__Description of the task__. The answer must be a single number: how many lines of the entries below include "magnifier".

__Material shown__.
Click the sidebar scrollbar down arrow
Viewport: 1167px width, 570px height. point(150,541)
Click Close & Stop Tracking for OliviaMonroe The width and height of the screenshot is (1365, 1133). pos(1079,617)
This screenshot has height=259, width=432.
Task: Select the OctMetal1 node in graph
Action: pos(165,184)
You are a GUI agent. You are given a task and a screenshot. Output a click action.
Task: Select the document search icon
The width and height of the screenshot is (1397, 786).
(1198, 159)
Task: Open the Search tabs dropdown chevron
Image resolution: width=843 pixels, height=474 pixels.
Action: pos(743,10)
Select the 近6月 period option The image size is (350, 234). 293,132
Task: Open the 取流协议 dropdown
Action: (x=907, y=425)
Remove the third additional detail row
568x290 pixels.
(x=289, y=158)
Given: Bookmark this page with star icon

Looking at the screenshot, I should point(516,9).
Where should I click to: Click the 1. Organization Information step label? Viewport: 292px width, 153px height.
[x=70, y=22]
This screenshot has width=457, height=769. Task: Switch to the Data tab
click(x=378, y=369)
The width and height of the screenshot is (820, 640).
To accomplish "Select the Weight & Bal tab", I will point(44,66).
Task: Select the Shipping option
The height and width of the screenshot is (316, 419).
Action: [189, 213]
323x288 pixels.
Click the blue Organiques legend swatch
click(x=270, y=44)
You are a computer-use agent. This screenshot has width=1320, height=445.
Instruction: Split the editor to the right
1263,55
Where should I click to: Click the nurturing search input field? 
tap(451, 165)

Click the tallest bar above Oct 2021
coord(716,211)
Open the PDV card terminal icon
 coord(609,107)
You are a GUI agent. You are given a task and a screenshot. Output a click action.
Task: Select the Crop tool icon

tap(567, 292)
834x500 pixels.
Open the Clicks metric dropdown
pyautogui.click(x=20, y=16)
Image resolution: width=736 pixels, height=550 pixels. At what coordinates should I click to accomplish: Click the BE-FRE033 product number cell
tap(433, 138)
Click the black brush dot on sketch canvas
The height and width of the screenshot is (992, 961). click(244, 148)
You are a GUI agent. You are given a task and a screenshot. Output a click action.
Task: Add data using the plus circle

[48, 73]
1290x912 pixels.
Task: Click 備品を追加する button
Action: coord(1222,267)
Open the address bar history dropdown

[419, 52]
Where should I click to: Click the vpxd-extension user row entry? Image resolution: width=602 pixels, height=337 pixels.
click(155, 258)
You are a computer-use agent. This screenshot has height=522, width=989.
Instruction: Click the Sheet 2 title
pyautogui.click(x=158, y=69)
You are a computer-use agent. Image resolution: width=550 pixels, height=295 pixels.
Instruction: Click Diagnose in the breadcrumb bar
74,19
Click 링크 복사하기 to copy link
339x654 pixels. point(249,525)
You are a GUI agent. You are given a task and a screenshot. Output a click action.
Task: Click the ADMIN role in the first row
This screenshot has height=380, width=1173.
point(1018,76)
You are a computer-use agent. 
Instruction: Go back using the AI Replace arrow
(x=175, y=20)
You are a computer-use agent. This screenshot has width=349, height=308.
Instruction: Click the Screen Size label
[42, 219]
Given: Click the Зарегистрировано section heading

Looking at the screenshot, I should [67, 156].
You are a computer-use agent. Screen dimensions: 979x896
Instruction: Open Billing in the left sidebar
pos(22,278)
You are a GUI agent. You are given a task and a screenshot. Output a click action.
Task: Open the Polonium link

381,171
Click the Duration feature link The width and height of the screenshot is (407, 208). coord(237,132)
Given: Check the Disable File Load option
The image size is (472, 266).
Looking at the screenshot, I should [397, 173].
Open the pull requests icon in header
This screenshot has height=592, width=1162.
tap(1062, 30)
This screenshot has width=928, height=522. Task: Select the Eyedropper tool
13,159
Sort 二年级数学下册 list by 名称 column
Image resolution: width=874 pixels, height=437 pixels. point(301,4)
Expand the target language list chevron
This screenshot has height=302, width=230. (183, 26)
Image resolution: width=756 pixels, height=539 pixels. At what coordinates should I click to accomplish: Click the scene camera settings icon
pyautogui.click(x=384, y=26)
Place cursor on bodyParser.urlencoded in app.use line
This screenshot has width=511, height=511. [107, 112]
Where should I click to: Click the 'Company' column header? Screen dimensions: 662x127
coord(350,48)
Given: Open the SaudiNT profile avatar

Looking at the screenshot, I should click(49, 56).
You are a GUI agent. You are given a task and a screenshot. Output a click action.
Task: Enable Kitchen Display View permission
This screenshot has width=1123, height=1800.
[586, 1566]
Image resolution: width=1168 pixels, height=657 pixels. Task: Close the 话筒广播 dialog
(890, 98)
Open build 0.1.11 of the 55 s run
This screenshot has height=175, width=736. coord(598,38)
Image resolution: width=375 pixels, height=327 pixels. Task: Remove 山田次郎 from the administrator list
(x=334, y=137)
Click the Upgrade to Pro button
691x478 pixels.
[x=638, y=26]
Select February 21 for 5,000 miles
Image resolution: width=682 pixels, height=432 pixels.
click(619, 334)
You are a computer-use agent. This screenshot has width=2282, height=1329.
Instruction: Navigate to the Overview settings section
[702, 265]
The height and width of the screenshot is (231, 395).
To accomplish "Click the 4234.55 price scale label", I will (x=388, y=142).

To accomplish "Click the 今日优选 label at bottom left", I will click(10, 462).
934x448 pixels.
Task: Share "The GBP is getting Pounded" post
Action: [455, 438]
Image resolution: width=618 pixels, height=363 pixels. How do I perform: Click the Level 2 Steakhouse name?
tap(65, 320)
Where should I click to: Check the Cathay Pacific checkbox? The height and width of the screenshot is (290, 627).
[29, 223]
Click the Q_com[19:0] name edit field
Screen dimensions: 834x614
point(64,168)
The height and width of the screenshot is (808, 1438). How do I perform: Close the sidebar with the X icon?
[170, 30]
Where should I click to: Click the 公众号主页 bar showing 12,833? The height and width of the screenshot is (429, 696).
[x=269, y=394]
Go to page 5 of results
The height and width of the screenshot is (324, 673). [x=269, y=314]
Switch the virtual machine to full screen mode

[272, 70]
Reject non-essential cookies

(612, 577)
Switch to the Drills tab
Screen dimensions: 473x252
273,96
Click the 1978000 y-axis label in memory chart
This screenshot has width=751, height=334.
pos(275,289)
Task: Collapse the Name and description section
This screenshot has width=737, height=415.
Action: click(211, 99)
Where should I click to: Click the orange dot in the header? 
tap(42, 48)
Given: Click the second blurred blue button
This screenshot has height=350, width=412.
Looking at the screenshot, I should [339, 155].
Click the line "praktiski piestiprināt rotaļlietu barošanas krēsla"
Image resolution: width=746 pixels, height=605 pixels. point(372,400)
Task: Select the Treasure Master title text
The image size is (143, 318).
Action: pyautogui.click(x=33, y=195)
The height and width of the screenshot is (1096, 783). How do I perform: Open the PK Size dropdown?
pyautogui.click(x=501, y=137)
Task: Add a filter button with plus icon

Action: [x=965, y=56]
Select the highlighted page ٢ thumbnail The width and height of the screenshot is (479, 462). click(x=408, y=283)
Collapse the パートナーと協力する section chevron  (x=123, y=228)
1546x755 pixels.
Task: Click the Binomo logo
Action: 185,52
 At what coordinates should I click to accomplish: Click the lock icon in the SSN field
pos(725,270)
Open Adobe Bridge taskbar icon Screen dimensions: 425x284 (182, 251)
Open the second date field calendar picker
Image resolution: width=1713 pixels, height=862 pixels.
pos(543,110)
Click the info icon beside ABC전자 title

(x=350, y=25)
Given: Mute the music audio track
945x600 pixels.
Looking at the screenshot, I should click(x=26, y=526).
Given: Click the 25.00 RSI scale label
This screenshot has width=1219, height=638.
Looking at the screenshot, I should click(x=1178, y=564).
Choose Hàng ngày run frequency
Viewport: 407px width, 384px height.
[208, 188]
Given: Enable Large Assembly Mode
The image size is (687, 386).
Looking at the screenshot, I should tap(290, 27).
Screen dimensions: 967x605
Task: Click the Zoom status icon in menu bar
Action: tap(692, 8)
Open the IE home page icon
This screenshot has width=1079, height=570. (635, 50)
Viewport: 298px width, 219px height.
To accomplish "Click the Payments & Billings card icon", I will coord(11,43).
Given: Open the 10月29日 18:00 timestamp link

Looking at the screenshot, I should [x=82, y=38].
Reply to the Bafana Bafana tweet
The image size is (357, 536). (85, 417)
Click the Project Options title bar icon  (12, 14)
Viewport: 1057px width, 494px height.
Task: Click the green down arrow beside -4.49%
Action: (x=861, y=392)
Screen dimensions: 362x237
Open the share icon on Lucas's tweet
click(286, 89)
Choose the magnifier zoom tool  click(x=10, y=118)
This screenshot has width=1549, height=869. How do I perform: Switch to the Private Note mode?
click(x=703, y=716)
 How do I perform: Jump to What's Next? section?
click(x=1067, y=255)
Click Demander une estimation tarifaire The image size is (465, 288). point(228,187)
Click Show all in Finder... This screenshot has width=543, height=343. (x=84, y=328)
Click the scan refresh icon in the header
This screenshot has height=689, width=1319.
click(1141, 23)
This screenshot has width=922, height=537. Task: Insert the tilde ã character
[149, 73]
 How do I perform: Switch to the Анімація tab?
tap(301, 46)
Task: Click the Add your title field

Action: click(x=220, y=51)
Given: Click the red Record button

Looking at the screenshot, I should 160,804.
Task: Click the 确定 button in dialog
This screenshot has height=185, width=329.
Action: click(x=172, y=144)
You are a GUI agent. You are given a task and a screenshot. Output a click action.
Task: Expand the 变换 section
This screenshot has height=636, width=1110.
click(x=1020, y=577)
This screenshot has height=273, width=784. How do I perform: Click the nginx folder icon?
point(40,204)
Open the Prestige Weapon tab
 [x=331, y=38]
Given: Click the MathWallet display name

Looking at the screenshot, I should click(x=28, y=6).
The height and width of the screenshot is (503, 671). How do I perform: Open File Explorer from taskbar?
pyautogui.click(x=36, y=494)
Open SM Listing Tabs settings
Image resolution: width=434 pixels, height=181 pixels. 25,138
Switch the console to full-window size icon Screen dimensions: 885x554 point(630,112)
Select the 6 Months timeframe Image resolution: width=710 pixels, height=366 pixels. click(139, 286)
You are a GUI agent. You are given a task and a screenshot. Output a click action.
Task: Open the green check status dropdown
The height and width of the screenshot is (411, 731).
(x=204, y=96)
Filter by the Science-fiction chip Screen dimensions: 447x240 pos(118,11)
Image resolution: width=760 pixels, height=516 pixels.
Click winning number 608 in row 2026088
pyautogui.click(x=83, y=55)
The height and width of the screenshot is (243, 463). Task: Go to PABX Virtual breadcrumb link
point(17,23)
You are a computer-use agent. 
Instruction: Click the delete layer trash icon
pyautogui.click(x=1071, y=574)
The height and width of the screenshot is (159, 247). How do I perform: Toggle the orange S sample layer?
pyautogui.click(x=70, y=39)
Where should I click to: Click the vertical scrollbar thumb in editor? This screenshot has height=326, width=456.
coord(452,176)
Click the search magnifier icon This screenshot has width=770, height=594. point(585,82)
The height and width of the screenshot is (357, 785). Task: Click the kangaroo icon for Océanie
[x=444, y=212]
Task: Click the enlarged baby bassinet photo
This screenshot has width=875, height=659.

__Output__. 2